Oh interesting! but what tells you that @KarlH? I used same lr=0.1
and same code as 09_optimizers.ipynb notebook where I don’t see any special handling for any of the different optimizers!
Hey, I wrote this short Medium post talking about Optional Types and Unwrapped Optional types in the Swift Language. The concept is easy to grasp, especially if you have worked with JS promises, etc., but once you master it is a pretty useful (if not essential) tool to have.

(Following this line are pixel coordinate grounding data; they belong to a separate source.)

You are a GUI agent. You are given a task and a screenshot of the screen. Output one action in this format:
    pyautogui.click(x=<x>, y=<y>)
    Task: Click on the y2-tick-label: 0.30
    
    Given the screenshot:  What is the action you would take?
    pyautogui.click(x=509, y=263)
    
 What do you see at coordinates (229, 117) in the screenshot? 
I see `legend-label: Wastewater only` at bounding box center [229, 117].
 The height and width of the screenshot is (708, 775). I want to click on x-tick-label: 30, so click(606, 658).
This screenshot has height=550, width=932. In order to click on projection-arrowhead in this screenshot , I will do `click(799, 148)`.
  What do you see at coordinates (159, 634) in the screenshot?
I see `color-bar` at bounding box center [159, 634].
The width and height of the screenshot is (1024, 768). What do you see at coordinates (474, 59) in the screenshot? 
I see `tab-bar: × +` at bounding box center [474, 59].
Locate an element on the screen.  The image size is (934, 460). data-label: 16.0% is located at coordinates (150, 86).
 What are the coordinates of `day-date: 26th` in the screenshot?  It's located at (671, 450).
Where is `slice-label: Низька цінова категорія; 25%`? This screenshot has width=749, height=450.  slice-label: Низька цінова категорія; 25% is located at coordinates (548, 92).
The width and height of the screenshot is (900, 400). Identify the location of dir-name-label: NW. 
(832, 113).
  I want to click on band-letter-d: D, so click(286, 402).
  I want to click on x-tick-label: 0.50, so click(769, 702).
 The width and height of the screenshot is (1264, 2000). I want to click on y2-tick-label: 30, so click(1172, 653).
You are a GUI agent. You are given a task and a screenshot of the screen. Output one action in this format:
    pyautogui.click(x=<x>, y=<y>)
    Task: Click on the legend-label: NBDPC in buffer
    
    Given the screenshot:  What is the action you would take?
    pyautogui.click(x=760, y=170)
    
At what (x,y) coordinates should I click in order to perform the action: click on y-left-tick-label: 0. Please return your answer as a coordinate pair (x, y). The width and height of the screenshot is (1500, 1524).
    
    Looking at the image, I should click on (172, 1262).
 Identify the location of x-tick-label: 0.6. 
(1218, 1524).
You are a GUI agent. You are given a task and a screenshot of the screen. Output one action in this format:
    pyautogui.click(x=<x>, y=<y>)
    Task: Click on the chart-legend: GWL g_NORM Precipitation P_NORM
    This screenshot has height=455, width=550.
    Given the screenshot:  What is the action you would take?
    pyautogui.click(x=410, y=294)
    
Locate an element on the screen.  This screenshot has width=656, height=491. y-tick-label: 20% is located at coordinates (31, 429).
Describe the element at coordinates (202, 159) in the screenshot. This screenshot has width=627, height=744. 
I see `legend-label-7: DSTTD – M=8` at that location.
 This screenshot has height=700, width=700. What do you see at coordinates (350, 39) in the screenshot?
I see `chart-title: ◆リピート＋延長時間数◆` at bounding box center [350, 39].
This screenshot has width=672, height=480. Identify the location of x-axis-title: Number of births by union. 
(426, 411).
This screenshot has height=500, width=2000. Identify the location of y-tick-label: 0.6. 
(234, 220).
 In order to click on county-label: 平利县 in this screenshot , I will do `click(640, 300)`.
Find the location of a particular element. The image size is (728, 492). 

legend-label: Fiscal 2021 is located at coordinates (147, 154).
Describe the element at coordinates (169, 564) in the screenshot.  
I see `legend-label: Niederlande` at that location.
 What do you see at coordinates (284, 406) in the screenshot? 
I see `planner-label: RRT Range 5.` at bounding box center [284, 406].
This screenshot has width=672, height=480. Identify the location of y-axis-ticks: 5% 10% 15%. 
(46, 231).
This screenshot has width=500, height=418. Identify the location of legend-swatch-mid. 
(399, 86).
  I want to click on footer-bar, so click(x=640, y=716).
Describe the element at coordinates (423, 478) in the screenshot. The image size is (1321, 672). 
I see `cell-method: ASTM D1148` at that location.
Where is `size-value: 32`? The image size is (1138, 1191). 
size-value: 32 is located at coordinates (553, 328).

Well why would we expect different optimization functions to respond equivalently to the same learning rate?
Every update step has the form of learning_rate * gradient_term
. The difference between optimizers is in how they structure the gradient term. If for example two different optimization functions have the same gradient direction but the magnitudes of their gradient terms differ by say 10x, the distance of the update step will similarly differ by 10x.
You can see this in the two plots in your post. Both the SGD plot and the LAMB plot move towards the minima, but the space between points on the SGD plot is greater than on the LAMB plot. Is this because LAMB is a worse optimizer, or because the LAMB optimization function requires a higher learning rate than SGD?
I think you’re right @KarlH, I tried with lr=1 and this is the losses
This is how SGD+WD+MOM converge (like a crazy)
This is how LAMB converge (way smoother)
The AI Ethics landscape is large, complex and emerging. I am unpacking all its dimensions over 3 posts. Sharing part 1 (Also on Twitter):
The Hitchhiker’s guide to AI Ethics
I look forward to feedback from the Fast.ai community!
I made a new blog post on using the bigger (345M) gpt-2 model for generating conversations (trained mainly on my facebook messenger).
With code and working Colab.
Hey, I wrote this short Medium post talking about the mixup paper. It is intended to be an explanation of the section 2 of the paper.
Hey, wanted to share this Medium post that is step by step tutorial on how to create a simple classifier for MNIST in S4TF.
Sorry for not posting for many a days, was busy with college work. It feels great to announce that I got selected in Google Summer of Code 2019, where I will be using methods like GradCAM (using fastai
of course ) to extract features from Artworks and Sculpture (not as cool as @PierreO 's 3D Mask RCNN though). 6-8 months ago, I wouldn’t even have the confidence to pull this off.A huge thanks to Jeremy, Rachel, Sylvain and the community.
https://summerofcode.withgoogle.com/projects/#5067547718713344
Congrats!
Hey Swagato, congrats! Very cool project also!
I guess I can explain why you tagged me: I was also selected in Google Summer of Code 2019 to work on implementing a 3D version of Mask RCNN for Object Detection. The application is in high-energy physics for the CERN laboratory.
Same as Swagato, I wouldn’t have dreamed about this before fastai. This is an amazing course.